(Extracted data entries)
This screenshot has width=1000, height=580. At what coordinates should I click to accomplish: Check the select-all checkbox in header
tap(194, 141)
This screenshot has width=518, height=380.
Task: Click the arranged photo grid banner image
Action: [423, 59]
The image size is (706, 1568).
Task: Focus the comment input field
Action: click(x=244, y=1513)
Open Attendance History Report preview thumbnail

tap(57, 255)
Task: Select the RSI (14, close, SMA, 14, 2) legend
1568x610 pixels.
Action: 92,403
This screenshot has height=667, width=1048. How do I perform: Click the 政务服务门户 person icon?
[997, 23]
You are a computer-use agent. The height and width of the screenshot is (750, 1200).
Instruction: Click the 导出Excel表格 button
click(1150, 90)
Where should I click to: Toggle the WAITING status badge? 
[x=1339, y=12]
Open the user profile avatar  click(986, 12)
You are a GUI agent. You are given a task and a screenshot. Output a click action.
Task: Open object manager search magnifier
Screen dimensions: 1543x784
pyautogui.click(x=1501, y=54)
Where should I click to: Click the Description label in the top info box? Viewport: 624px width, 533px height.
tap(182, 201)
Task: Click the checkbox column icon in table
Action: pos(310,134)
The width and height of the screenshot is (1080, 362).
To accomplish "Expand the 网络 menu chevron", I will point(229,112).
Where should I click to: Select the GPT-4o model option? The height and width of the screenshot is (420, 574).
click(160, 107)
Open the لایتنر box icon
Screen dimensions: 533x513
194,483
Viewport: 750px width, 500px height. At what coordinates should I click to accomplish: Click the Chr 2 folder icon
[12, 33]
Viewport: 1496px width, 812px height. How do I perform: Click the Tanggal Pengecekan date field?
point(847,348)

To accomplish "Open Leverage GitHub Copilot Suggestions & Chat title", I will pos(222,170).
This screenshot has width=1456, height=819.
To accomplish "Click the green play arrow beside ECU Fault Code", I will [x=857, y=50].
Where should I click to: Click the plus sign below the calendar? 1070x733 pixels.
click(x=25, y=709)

THE REQUEST
Copy the listing verbatim, from the line containing "Open the user" through the end of the listing.

RESULT OF THE EXERCISE
Open the user profile avatar  click(986, 12)
You are a GUI agent. You are given a task and a screenshot. Output a click action.
Task: Open object manager search magnifier
Screen dimensions: 1543x784
pyautogui.click(x=1501, y=54)
Where should I click to: Click the Description label in the top info box? Viewport: 624px width, 533px height.
tap(182, 201)
Task: Click the checkbox column icon in table
Action: pos(310,134)
The width and height of the screenshot is (1080, 362).
To accomplish "Expand the 网络 menu chevron", I will point(229,112).
Where should I click to: Select the GPT-4o model option? The height and width of the screenshot is (420, 574).
click(160, 107)
Open the لایتنر box icon
Screen dimensions: 533x513
194,483
Viewport: 750px width, 500px height. At what coordinates should I click to accomplish: Click the Chr 2 folder icon
[12, 33]
Viewport: 1496px width, 812px height. How do I perform: Click the Tanggal Pengecekan date field?
point(847,348)

To accomplish "Open Leverage GitHub Copilot Suggestions & Chat title", I will pos(222,170).
This screenshot has width=1456, height=819.
To accomplish "Click the green play arrow beside ECU Fault Code", I will [x=857, y=50].
Where should I click to: Click the plus sign below the calendar? 1070x733 pixels.
click(x=25, y=709)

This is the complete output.